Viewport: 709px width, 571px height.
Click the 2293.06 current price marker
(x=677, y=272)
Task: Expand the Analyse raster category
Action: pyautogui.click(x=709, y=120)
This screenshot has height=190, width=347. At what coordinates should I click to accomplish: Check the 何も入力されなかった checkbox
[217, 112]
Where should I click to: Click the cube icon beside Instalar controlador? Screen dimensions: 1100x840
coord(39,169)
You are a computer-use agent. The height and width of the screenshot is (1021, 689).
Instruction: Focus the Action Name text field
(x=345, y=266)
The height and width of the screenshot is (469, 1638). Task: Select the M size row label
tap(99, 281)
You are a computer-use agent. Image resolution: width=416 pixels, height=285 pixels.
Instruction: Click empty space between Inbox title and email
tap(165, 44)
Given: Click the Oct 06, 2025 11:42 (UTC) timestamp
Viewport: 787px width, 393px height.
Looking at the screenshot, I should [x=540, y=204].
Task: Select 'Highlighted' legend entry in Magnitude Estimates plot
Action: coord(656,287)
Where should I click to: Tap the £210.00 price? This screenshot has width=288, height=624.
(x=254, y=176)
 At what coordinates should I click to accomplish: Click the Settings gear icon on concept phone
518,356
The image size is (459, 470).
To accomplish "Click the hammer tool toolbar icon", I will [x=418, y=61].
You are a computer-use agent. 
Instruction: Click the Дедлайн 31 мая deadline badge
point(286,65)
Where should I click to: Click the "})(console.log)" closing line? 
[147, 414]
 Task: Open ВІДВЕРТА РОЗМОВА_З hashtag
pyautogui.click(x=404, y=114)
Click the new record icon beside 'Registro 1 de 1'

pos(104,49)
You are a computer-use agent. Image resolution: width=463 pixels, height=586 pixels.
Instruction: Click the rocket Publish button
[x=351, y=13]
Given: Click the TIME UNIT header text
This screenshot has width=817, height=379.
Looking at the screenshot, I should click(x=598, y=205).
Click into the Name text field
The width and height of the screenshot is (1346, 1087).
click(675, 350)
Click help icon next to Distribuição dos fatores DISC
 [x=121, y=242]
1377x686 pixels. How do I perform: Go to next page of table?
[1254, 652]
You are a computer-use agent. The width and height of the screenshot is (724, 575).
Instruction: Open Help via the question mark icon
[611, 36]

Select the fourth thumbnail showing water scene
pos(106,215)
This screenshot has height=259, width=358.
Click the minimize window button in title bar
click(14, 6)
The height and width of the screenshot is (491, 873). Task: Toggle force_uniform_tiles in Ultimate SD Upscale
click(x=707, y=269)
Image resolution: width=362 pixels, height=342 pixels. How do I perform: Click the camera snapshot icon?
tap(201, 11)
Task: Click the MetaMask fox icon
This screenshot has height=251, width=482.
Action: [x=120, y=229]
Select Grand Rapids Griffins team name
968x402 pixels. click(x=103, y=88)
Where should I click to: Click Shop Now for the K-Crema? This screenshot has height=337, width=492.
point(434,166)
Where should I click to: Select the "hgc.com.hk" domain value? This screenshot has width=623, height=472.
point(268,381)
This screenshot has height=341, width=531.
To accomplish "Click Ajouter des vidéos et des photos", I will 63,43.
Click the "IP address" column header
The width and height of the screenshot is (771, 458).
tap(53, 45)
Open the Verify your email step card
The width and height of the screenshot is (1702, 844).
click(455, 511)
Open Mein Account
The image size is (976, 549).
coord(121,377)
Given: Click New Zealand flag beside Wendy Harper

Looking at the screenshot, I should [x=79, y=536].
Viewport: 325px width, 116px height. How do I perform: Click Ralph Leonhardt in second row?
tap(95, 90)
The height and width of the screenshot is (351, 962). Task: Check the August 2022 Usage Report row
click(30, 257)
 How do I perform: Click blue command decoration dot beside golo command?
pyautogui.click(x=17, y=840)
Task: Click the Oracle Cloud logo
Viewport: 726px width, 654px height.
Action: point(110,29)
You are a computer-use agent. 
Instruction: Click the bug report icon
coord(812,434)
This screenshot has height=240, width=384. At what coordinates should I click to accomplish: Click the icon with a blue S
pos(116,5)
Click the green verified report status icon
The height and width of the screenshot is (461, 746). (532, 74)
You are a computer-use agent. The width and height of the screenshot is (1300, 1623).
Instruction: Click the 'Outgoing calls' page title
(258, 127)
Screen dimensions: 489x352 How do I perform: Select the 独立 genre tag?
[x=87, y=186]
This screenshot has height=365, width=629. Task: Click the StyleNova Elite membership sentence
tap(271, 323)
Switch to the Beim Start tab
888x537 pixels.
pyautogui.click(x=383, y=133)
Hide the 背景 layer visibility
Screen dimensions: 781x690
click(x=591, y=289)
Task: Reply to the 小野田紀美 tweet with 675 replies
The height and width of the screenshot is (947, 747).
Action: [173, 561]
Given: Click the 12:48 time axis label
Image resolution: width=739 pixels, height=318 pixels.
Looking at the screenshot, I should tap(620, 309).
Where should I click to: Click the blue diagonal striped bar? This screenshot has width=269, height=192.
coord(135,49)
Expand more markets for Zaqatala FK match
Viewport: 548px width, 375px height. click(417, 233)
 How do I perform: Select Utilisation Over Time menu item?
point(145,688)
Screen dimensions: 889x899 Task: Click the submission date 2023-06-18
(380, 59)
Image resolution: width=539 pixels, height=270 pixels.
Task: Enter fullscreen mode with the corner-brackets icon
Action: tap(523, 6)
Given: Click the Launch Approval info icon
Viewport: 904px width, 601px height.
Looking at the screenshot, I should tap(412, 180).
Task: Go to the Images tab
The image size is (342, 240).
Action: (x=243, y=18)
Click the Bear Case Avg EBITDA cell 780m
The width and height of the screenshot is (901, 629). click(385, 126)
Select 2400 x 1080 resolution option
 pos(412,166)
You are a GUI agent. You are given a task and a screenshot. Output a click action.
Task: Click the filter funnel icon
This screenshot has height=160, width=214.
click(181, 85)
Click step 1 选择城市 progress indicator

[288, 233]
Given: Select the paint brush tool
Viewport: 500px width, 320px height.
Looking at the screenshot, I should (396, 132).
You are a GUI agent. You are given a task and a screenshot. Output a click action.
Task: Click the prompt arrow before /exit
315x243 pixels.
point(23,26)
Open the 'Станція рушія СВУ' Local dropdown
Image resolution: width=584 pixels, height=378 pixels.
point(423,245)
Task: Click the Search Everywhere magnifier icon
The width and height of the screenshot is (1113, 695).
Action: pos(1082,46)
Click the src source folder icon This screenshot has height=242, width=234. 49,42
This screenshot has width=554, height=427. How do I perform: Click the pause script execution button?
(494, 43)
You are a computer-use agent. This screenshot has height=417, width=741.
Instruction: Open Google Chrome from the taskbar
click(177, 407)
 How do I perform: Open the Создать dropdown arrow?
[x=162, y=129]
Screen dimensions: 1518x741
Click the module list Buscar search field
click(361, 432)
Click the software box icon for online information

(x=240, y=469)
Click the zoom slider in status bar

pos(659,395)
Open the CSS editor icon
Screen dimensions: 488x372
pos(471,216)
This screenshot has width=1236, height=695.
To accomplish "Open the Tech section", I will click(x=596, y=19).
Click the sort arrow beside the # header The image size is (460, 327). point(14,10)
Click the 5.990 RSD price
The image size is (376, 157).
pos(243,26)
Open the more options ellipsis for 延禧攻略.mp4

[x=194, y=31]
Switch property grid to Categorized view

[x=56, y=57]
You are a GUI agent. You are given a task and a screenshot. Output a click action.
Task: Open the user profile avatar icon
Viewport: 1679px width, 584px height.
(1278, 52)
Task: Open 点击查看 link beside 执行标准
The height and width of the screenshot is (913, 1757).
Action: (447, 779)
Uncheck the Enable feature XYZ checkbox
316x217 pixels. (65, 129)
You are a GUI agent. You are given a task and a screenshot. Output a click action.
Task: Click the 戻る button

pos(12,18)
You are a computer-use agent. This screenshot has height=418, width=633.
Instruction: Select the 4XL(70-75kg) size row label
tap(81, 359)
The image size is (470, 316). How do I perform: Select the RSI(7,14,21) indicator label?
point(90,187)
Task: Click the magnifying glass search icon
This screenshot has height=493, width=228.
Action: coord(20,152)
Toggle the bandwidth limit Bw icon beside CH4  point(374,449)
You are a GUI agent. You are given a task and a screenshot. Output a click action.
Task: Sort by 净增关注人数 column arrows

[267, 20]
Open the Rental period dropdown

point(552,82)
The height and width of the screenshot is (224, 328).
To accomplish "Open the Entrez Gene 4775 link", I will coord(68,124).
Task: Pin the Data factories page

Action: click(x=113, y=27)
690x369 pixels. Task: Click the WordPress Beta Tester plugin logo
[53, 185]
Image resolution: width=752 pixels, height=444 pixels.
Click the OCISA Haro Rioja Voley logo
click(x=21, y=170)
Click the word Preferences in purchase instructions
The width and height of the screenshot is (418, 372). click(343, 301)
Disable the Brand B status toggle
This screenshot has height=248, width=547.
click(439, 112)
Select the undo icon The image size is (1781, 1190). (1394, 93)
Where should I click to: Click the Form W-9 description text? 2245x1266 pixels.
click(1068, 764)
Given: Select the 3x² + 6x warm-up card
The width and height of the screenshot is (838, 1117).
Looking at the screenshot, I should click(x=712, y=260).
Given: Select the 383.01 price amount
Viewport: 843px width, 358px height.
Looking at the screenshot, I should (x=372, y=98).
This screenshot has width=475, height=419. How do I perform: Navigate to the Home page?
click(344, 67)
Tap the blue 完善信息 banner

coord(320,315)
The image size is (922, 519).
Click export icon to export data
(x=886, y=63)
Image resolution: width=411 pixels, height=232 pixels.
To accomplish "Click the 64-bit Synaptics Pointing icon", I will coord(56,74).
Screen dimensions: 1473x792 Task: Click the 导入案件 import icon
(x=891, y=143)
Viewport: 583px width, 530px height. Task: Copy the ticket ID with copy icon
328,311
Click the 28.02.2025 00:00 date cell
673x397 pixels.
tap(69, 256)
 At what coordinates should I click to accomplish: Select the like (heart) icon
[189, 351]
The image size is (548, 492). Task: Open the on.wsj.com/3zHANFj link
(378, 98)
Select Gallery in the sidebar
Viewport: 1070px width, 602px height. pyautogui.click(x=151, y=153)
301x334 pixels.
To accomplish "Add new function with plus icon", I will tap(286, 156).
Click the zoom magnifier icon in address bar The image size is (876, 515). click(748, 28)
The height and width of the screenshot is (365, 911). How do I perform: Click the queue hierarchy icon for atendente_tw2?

====

= What you need to do =
Look through the entries above and quote exactly the lines from the line with "Given: Click New" to the line with "is (1300, 1623).", counting both of those lines.

= Problem solution =
Given: Click New Zealand flag beside Wendy Harper

Looking at the screenshot, I should [x=79, y=536].
Viewport: 325px width, 116px height. How do I perform: Click Ralph Leonhardt in second row?
tap(95, 90)
The height and width of the screenshot is (351, 962). Task: Check the August 2022 Usage Report row
click(30, 257)
 How do I perform: Click blue command decoration dot beside golo command?
pyautogui.click(x=17, y=840)
Task: Click the Oracle Cloud logo
Viewport: 726px width, 654px height.
Action: point(110,29)
You are a computer-use agent. 
Instruction: Click the bug report icon
coord(812,434)
This screenshot has height=240, width=384. At what coordinates should I click to accomplish: Click the icon with a blue S
pos(116,5)
Click the green verified report status icon
The height and width of the screenshot is (461, 746). (532, 74)
You are a computer-use agent. The width and height of the screenshot is (1300, 1623).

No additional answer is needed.